(Stored records)
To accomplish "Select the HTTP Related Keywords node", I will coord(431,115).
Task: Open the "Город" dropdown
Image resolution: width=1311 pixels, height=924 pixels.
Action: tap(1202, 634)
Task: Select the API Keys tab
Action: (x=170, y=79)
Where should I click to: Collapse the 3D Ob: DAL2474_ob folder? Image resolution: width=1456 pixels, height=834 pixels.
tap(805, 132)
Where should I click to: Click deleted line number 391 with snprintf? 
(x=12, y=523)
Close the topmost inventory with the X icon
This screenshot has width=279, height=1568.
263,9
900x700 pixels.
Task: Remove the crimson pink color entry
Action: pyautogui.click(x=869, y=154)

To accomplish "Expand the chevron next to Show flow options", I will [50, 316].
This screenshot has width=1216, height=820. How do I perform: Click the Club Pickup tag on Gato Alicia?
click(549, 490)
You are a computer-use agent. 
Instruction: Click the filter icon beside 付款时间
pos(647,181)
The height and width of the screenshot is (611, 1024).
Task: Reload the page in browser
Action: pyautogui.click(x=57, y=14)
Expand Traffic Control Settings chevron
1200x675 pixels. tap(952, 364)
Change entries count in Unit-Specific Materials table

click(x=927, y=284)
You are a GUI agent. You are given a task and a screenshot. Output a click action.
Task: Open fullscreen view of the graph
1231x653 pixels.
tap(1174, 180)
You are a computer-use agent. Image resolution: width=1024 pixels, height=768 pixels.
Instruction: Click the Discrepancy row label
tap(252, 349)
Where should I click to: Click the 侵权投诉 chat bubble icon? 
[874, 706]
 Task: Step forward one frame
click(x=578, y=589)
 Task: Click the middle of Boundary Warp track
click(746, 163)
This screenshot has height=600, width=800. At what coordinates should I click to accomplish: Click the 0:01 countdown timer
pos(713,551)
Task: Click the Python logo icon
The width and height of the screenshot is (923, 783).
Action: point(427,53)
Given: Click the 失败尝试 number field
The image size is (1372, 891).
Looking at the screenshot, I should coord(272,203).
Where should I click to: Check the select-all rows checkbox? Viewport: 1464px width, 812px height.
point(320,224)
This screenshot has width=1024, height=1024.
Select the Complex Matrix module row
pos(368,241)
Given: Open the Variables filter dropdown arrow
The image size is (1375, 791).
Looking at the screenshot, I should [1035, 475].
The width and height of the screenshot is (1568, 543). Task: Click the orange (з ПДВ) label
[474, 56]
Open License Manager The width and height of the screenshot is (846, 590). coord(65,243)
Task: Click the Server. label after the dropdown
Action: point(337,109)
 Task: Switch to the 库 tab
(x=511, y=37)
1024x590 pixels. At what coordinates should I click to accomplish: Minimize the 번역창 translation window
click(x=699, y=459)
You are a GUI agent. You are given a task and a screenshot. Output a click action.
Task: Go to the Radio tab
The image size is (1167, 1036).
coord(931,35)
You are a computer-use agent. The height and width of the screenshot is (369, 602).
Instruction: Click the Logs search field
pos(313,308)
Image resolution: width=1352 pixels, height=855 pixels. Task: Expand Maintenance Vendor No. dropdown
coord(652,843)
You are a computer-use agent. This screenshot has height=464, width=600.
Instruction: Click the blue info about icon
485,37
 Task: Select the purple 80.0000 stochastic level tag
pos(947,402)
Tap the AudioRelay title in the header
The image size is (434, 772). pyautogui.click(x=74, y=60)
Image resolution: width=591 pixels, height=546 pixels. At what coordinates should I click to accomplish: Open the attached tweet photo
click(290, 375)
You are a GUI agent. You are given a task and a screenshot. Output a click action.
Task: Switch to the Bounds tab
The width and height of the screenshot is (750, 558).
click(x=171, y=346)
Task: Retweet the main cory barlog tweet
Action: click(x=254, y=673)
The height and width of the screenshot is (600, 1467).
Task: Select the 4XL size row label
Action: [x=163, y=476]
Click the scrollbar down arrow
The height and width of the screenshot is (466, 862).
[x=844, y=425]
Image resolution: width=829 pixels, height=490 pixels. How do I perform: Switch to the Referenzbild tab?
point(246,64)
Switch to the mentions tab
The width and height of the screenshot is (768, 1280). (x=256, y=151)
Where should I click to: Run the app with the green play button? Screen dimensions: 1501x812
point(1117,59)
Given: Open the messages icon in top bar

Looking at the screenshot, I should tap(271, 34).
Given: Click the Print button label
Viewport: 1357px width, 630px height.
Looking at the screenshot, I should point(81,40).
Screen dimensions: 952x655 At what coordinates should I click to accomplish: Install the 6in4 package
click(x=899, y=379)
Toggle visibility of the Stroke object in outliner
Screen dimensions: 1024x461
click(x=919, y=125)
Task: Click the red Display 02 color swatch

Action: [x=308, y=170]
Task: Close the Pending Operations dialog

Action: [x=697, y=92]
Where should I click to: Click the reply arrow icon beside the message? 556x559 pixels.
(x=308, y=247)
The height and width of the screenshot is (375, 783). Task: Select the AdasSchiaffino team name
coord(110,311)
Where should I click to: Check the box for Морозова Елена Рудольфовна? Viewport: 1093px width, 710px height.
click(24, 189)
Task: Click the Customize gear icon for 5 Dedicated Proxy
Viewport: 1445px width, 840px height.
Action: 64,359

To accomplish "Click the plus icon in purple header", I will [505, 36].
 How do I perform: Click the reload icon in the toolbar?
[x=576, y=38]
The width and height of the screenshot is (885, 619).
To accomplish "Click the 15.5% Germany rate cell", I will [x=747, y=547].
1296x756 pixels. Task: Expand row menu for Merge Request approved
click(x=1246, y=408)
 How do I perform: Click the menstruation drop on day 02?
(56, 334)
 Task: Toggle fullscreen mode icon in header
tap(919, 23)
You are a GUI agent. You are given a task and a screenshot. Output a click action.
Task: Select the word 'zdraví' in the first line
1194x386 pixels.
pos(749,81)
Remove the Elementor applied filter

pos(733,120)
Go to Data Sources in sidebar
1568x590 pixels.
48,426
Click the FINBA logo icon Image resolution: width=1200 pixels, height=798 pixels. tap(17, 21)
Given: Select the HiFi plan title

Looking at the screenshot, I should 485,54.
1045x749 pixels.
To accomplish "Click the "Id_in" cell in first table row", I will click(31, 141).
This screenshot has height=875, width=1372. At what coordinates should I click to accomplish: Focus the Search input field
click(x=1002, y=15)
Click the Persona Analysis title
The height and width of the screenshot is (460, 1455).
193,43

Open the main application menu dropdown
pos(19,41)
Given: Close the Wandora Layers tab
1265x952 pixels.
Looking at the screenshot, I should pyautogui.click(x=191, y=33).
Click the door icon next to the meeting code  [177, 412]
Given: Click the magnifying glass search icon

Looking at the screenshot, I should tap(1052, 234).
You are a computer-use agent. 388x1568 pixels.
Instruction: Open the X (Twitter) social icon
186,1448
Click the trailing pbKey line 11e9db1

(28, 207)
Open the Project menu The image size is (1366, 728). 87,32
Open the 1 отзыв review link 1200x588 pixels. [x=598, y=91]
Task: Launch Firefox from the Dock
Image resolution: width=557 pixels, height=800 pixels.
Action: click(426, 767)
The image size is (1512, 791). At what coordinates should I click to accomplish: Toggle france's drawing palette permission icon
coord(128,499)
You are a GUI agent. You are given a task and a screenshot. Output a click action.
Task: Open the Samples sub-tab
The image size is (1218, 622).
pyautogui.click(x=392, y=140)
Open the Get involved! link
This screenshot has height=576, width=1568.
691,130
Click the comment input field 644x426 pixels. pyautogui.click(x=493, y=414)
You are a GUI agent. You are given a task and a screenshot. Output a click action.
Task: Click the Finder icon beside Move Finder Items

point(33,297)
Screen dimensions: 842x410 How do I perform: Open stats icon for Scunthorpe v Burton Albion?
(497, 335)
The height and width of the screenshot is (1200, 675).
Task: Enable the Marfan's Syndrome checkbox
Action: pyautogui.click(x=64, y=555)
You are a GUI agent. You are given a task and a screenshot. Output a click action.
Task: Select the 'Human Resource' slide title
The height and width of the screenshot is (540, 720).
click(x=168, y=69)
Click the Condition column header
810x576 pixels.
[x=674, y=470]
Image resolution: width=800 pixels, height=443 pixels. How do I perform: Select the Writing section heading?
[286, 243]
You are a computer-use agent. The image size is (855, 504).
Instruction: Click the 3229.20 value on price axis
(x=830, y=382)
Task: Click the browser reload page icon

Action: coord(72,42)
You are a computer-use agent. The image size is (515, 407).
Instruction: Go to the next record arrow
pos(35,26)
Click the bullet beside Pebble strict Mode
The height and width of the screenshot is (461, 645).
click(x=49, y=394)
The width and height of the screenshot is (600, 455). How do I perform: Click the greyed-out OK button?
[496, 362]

#### TASK TO CARRY OUT:
Filter on the word "logo": copy each matching line from the entries above.

#### SOLUTION FOR THIS TASK:
Task: Click the Python logo icon
Click the FINBA logo icon Image resolution: width=1200 pixels, height=798 pixels. tap(17, 21)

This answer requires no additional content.